Download or read book Vénus Noire written by Robin Mitchell. This book was released on 2020-02-15. Available in PDF, EPUB and Kindle. Book excerpt: Even though there were relatively few people of color in postrevolutionary France, images of and discussions about black women in particular appeared repeatedly in a variety of French cultural sectors and social milieus. In Vénus Noire, Robin Mitchell shows how these literary and visual depictions of black women helped to shape the country’s postrevolutionary national identity, particularly in response to the trauma of the French defeat in the Haitian Revolution. Vénus Noire explores the ramifications of this defeat in examining visual and literary representations of three black women who achieved fame in the years that followed.
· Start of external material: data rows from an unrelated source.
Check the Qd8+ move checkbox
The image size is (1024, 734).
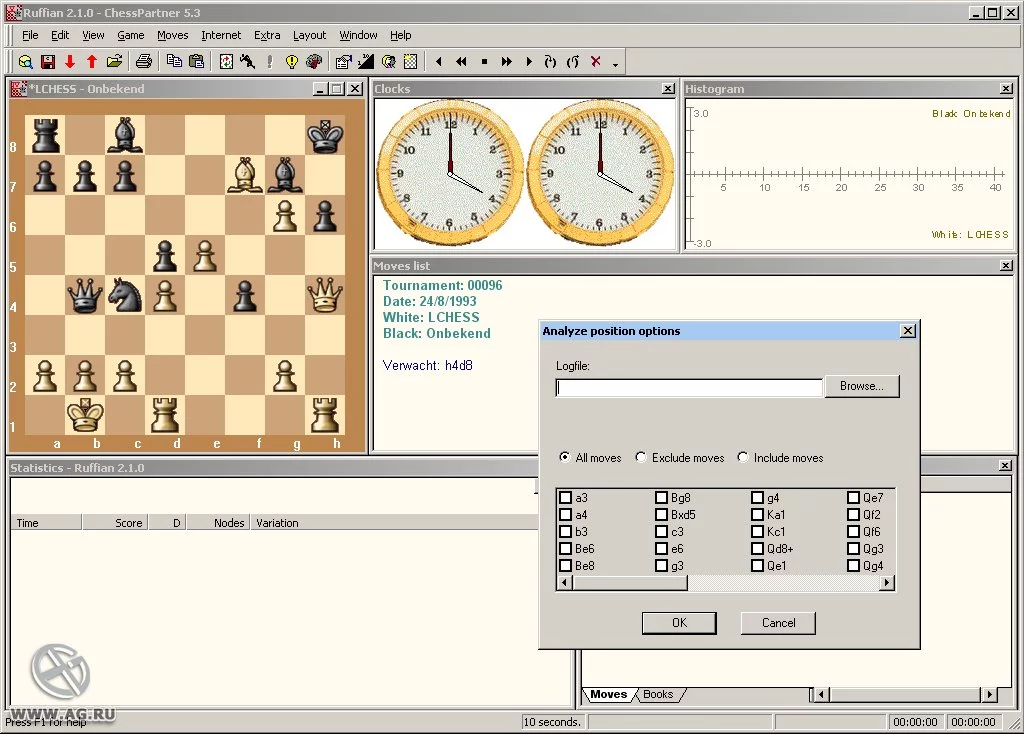pos(758,549)
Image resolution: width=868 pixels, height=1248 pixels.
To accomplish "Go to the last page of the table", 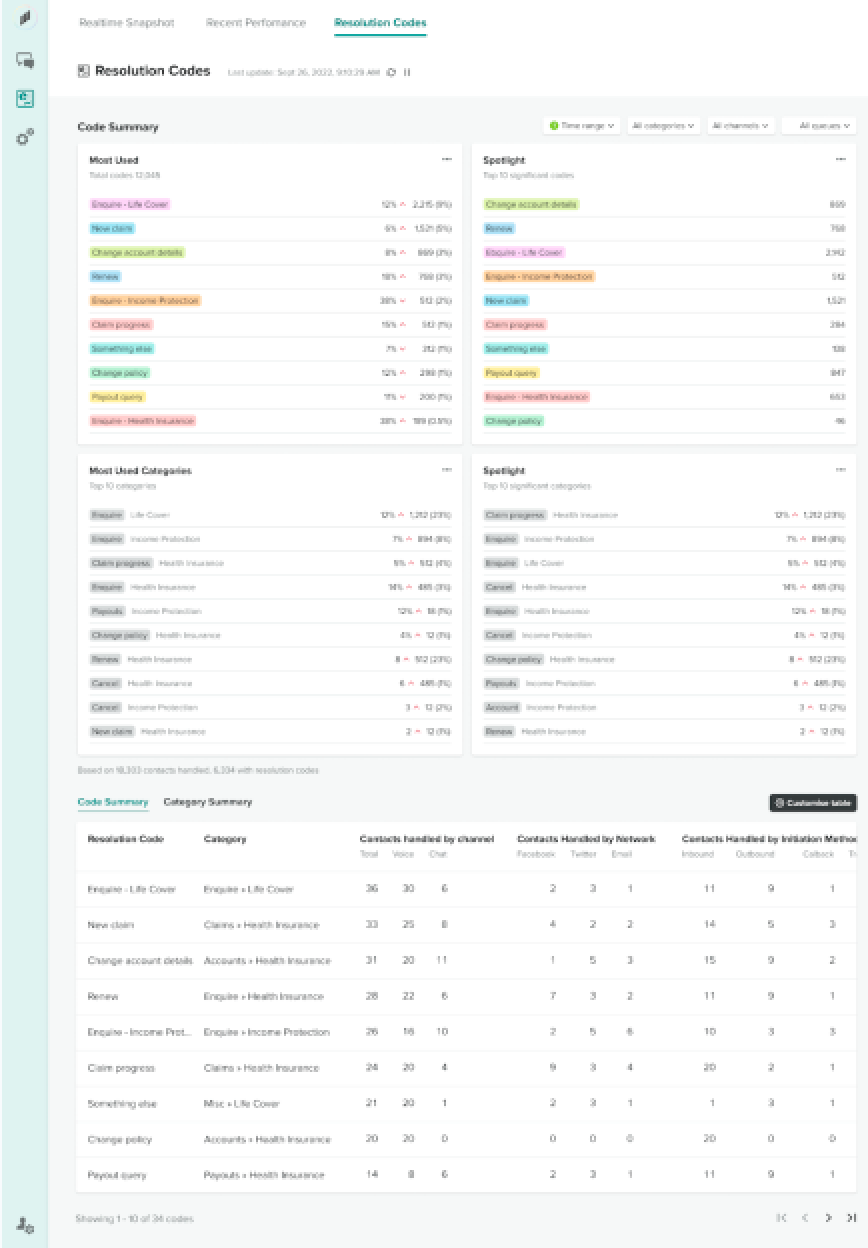I will pos(851,1217).
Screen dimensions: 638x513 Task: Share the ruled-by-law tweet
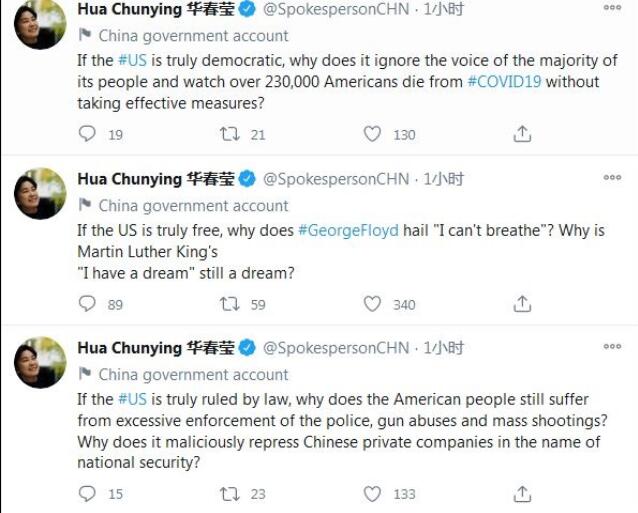pyautogui.click(x=521, y=493)
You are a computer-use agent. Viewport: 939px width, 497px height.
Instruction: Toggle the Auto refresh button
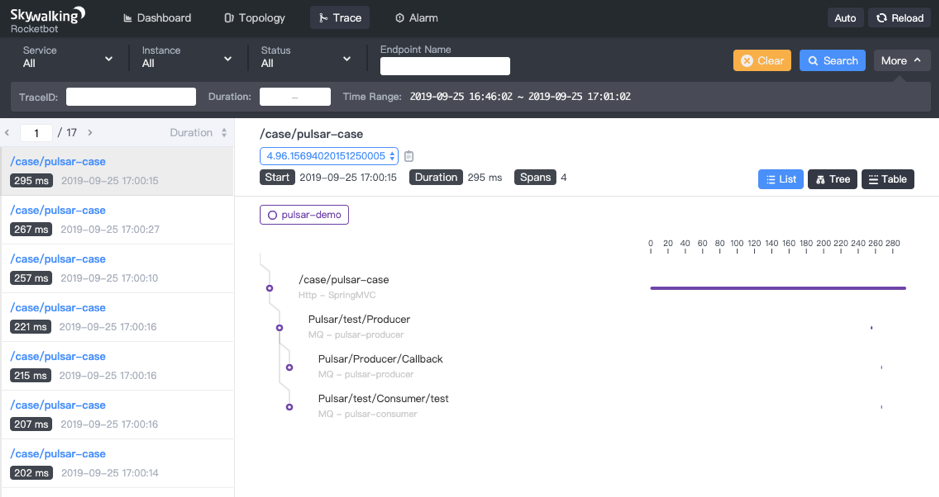(x=844, y=18)
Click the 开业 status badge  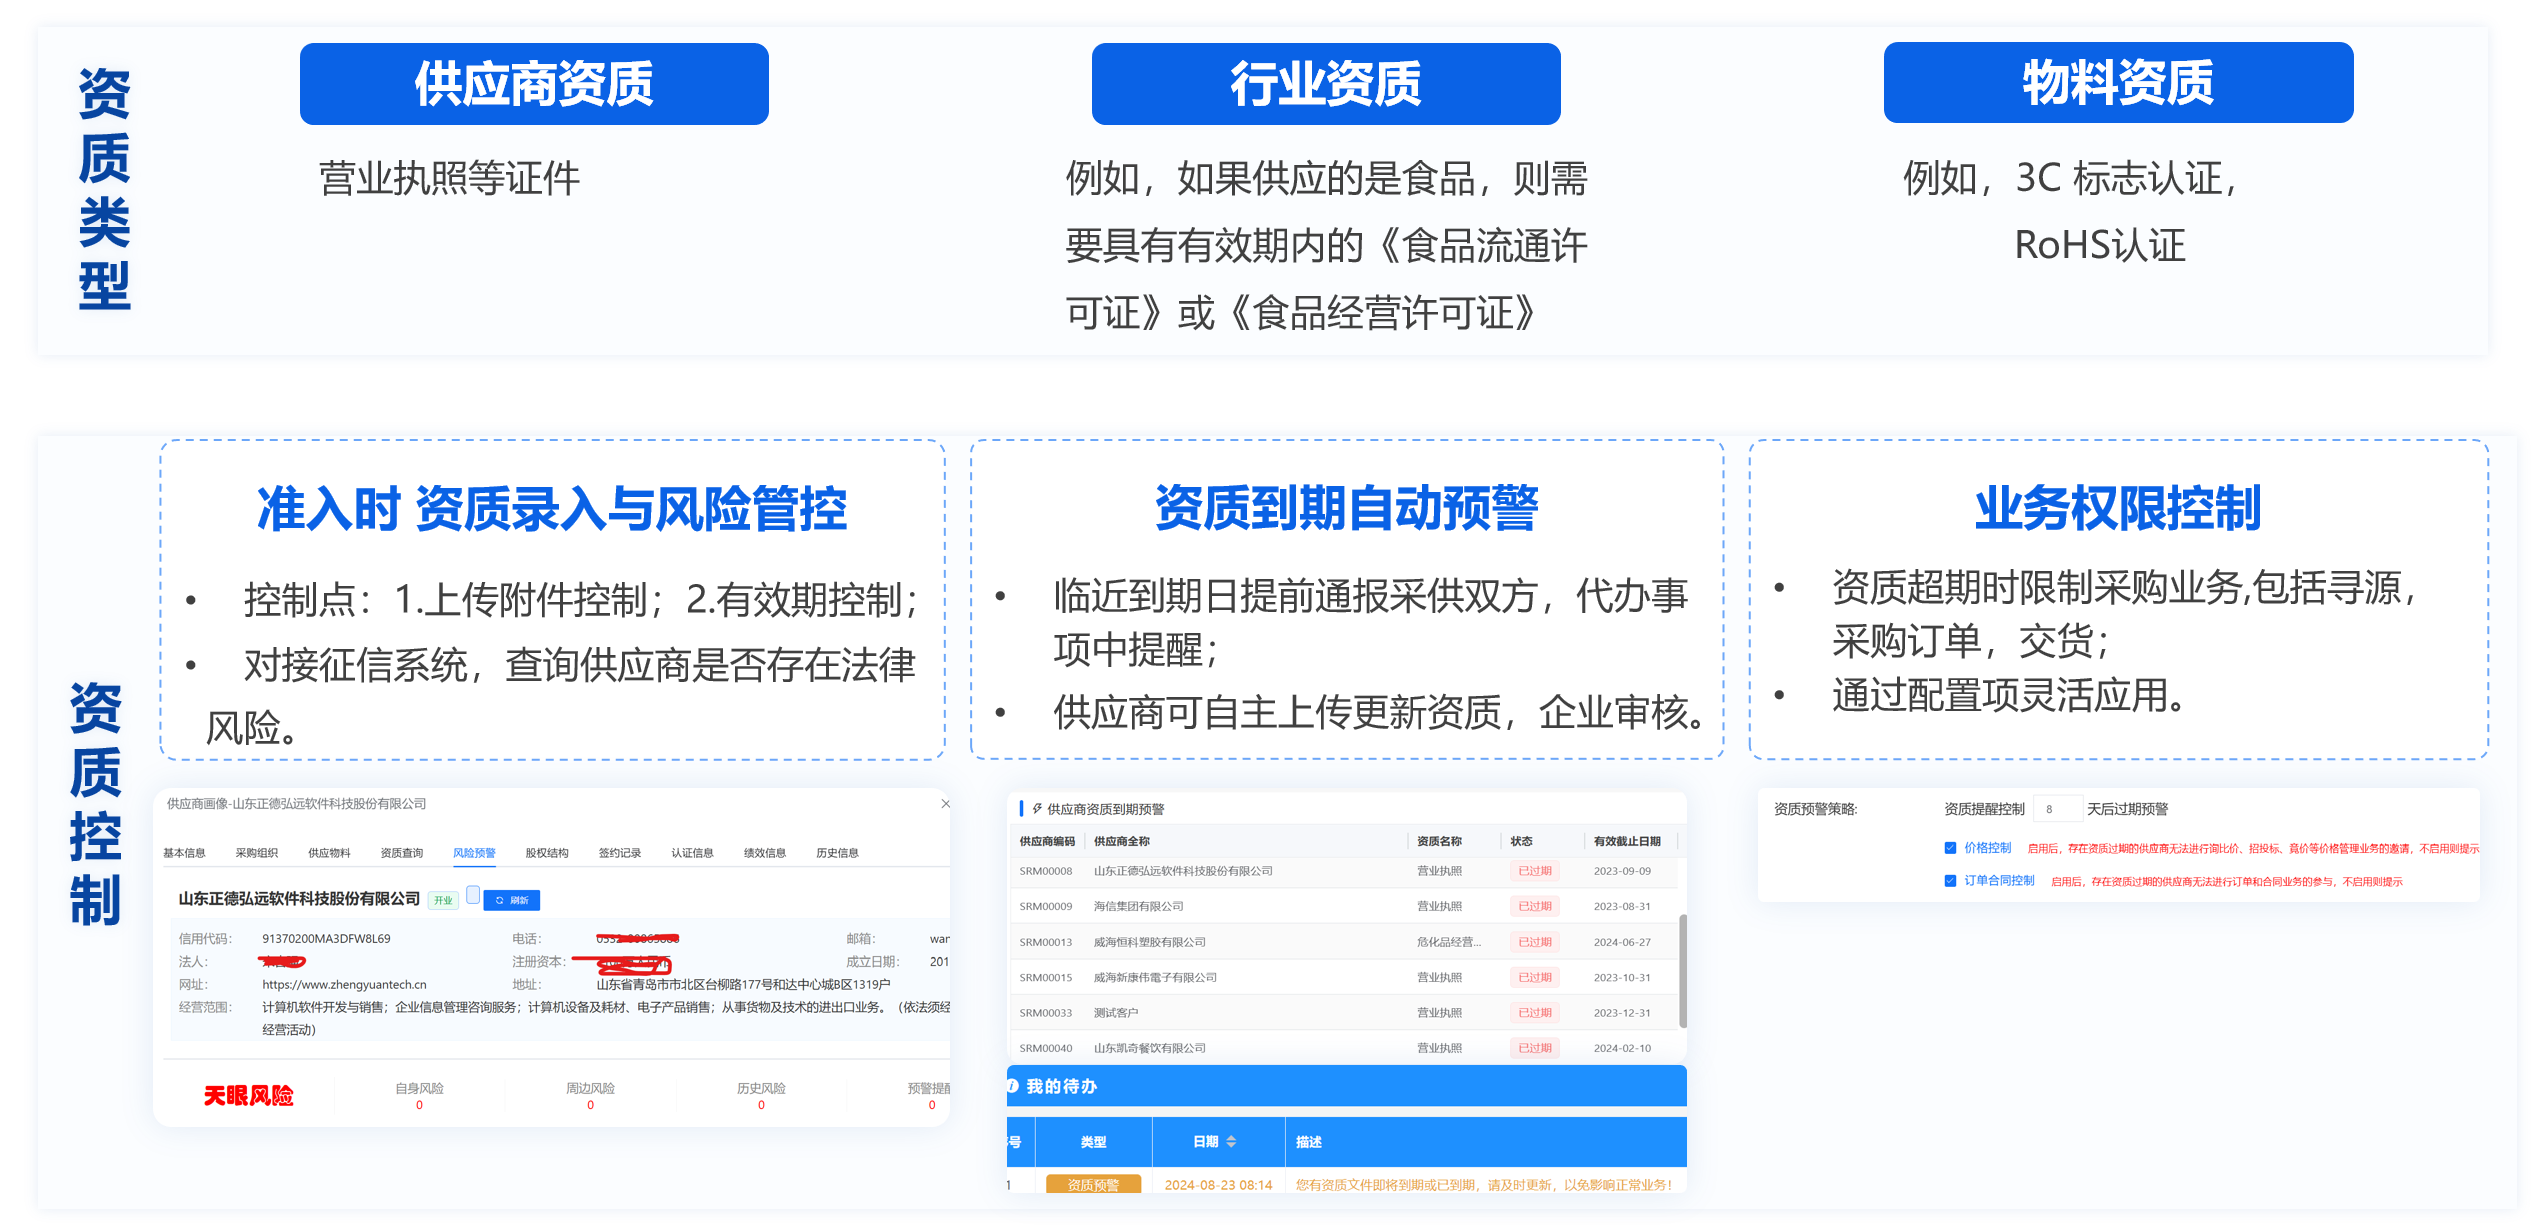click(442, 900)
Sarah Baartmann, popularly known as the Hottentot Venus, represented distorted memories of Haiti in the French imagination, and Mitchell shows how her display, treatment, and representation embodied residual anger harbored by the French. Ourika, a young Senegalese girl brought to live in France by the Maréchal Prince de Beauvau, inspired plays, poems, and clothing and jewelry fads, and Mitchell examines how the French appropriated black female identity through these representations while at the same time perpetuating stereotypes of the hypersexual black woman. Finally, Mitchell shows how demonization of Jeanne Duval, longtime lover of the poet Charles Baudelaire, expressed France’s need to rid itself of black bodies even as images and discourses about these bodies proliferated. The stories of these women, carefully contextualized by Mitchell and put into dialogue with one another, reveal a blind spot about race in French national identity that persists in the postcolonial present.